John Fell (22 August 1735, Cockermouth – 6 September 1797, Homerton Academy) was an English Congregationalist minister and classical tutor.

==Life==
Fell was born at Cockermouth, Cumberland, on 22 August 1735. His father, Daniel Fell, was a schoolmaster, clerk to the dissenting congregation, and occasional village preacher. Fell was apprenticed to a tailor, and after serving his time obtained a situation in London. His bent was towards the dissenting ministry, and by the help of the King's Head Society he was placed in 1757 at the Mile End academy under John Conder, D.D. The classical tutor was John Walker, D.D., an excellent scholar, who took a great fancy to Fell, and gave him private instructions. On leaving the academy he was for a short time assistant in a school at Norwich. In 1762 he was invited to take charge of an independent congregation at Beccles, Suffolk. He preached there for several years, but declined the pastorate, the church not being organised to his satisfaction.

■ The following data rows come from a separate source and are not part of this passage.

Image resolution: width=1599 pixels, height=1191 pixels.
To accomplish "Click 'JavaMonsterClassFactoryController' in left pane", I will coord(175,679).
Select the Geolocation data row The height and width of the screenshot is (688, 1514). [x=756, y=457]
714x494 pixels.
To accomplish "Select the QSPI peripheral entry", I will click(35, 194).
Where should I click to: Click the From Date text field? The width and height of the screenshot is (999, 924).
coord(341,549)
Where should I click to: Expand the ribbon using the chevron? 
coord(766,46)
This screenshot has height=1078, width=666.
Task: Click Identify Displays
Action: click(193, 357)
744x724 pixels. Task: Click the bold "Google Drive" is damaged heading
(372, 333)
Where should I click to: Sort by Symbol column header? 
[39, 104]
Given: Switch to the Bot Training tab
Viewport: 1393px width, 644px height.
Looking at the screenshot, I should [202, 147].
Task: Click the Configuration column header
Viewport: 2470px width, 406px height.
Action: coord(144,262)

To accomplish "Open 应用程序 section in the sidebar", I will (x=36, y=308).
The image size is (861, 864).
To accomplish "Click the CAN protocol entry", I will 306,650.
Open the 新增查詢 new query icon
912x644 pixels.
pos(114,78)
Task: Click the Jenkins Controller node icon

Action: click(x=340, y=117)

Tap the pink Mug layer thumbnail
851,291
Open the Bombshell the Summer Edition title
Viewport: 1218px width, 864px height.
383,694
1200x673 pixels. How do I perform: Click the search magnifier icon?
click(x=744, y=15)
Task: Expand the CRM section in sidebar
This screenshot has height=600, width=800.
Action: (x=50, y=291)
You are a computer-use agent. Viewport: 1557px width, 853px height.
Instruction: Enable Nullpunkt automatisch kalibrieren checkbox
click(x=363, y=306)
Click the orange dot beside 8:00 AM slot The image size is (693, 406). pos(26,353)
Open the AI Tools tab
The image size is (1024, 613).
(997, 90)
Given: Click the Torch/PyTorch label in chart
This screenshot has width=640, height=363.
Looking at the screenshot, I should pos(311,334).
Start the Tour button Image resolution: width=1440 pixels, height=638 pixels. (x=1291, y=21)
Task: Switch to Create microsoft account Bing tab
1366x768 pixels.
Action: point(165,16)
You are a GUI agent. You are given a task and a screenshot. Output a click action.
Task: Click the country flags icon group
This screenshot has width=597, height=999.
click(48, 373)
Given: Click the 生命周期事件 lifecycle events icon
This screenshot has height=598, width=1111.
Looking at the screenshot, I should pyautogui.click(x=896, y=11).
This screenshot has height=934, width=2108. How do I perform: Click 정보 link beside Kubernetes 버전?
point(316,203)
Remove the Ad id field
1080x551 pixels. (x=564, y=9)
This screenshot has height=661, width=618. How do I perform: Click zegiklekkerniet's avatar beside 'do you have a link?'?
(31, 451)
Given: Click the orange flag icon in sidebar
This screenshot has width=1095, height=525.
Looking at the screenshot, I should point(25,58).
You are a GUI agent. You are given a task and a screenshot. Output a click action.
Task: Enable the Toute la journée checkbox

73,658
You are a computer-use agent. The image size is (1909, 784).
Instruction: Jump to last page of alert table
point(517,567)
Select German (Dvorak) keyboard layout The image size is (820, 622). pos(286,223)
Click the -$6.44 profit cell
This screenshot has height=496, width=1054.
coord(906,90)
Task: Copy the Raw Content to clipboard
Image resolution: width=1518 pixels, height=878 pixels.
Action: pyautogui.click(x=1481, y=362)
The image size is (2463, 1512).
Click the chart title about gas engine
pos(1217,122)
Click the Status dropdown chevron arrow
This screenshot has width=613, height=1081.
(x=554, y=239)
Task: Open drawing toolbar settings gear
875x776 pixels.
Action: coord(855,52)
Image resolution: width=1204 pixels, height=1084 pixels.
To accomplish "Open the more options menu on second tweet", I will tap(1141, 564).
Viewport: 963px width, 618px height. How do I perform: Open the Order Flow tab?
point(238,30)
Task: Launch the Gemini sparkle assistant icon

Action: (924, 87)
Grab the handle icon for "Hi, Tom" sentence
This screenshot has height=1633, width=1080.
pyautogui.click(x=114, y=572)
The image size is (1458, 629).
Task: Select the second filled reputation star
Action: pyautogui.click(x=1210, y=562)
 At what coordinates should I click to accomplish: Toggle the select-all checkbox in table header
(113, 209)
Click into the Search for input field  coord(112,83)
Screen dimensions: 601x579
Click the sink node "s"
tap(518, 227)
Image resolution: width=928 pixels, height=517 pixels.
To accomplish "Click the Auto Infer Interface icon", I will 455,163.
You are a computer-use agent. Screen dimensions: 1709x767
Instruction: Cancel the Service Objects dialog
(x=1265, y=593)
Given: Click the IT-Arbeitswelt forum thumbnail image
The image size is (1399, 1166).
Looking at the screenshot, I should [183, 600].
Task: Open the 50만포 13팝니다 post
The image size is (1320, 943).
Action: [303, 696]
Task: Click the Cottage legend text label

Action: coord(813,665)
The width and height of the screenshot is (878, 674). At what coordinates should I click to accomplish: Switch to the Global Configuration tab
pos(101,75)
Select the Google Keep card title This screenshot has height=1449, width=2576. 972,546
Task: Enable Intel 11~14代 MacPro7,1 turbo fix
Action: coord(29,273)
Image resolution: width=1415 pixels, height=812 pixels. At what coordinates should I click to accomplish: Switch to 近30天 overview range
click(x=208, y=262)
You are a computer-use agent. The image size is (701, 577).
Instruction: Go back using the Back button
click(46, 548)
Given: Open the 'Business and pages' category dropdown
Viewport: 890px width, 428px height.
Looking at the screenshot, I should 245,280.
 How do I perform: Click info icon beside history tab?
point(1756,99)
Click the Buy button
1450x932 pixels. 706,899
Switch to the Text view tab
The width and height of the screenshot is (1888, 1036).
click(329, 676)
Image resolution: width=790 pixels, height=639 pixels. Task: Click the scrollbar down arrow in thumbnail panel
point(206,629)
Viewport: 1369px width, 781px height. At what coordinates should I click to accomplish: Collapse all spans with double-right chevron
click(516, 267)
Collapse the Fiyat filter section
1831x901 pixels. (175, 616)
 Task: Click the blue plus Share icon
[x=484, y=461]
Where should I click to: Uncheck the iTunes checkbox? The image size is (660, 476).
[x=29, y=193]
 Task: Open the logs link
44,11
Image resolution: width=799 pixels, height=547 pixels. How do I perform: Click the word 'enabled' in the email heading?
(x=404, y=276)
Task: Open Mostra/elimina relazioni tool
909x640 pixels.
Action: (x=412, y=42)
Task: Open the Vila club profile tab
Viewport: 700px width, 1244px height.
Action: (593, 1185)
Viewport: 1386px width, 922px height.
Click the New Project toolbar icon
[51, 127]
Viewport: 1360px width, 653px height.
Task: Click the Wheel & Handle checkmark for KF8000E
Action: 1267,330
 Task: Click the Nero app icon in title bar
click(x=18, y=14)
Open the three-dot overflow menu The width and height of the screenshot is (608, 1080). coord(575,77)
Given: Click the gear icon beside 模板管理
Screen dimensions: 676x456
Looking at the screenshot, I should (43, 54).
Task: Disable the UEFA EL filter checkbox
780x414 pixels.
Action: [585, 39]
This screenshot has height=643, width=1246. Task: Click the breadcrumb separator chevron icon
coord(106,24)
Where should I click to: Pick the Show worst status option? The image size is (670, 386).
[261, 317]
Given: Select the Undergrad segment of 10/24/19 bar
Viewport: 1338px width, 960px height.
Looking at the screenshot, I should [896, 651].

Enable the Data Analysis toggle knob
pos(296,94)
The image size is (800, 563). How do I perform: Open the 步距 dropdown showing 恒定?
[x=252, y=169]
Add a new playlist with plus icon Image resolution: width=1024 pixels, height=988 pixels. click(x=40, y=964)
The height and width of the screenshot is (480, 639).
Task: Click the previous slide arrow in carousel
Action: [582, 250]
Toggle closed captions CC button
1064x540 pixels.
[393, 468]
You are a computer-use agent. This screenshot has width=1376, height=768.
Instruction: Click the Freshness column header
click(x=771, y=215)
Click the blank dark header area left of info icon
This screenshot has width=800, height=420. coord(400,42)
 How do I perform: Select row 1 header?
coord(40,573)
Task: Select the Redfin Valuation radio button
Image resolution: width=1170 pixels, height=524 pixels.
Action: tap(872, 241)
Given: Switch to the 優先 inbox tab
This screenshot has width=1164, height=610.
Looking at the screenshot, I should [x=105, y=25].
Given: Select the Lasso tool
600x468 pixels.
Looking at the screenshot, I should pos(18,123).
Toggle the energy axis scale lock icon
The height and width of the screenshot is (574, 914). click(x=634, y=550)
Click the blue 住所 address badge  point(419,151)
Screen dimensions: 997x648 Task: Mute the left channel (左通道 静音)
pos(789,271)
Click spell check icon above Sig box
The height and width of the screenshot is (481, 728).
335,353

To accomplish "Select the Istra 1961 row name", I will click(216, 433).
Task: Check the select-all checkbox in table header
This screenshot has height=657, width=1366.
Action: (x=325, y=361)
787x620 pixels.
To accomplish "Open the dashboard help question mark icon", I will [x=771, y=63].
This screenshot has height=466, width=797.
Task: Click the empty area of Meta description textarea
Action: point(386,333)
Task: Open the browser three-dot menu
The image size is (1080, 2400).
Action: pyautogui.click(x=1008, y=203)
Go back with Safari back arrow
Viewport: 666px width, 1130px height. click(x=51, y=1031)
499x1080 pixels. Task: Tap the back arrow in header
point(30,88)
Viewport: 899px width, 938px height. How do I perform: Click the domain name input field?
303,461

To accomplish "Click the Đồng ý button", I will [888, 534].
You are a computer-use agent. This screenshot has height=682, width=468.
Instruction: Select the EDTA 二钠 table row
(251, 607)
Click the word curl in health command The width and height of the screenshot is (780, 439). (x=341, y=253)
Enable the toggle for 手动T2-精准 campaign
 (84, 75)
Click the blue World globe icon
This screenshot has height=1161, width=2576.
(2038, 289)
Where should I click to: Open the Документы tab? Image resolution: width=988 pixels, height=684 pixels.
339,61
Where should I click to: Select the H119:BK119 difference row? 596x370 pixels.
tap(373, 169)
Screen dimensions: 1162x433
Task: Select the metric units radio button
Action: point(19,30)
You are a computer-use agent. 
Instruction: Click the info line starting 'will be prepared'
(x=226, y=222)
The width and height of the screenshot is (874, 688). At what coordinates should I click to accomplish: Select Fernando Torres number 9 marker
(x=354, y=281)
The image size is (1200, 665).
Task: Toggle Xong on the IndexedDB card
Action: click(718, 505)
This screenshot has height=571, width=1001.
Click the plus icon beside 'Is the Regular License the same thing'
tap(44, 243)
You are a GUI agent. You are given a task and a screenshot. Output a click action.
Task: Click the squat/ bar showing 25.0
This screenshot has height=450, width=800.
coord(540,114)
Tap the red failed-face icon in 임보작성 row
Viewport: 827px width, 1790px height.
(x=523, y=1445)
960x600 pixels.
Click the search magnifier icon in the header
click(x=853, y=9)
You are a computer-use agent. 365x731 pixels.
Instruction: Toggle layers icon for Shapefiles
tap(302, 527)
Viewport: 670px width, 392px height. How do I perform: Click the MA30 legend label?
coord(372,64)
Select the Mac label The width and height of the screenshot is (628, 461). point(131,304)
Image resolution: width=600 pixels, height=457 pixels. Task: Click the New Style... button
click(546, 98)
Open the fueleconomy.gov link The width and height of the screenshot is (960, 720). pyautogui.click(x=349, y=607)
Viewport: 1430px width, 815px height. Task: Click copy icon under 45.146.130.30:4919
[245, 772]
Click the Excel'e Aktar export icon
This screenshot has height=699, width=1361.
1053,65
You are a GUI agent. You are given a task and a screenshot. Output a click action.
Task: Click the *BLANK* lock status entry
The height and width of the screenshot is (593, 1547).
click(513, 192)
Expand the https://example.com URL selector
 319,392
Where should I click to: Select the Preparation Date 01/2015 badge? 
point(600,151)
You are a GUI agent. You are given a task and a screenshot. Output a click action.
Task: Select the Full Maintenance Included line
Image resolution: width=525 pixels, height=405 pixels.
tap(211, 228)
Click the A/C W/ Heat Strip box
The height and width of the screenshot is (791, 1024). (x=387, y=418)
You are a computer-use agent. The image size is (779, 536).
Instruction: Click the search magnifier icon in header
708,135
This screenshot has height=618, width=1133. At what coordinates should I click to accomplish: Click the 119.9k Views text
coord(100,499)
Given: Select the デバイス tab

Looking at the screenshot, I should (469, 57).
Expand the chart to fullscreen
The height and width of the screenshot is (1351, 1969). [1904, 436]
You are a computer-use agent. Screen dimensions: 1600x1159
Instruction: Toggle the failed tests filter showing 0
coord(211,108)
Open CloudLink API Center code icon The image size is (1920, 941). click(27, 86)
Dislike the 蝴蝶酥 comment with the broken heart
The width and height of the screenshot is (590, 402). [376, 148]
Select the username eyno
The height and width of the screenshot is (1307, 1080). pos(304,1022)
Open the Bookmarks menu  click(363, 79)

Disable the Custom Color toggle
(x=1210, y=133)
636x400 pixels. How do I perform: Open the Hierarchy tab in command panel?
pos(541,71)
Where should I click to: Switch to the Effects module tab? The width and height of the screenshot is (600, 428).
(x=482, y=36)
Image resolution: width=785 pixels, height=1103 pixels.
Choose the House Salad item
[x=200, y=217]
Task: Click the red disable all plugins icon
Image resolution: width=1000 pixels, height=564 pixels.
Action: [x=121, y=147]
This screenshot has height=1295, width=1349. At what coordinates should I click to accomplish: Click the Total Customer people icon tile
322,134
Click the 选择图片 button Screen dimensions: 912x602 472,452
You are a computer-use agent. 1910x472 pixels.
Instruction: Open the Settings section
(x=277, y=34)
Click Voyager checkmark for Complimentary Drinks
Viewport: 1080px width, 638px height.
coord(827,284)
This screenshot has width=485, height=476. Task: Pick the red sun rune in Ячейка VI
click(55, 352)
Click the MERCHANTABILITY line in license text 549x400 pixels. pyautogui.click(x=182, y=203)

In May 1770 he succeeded David Parry as minister of the congregational church at Thaxted, Essex, where he was ordained on 24 October. This was his happiest settlement; His congregation grew, he lived on intimate terms with successive rectors of the parish, and with Rayner Hickford, the Saxon scholar; and he had time for literary and theological pursuits and for private tuition. One of his young tutees during this period was Richard Sharp with whom he formed a lifelong friendship, Sharp writing the Introduction to Fell's 'Grammar' (1784) which is listed below. Fell's writings in reply to Hugh Farmer are able, but too acrimonious. In 1787, on the retirement of Benjamin Davies, D.D., he accepted the post of classical tutor in his alma mater, and removed (September 1769) to Homerton Academy. It soon became apparent that Fell could not get on well with his students. His apologist speaks of a spirit of insubordination in the academy prior to his appointment. Matters went from bad to worse till at the annual examination in June 1795 charges and counter-charges were brought forward. After much deliberation the governing body, in March 1796, insisted on Fell's retirement, either at midsummer or Christmas. His friends drew up a protest, which the majority declined to record. Fell left the academy at the end of January 1797, and was succeeded by John Berry.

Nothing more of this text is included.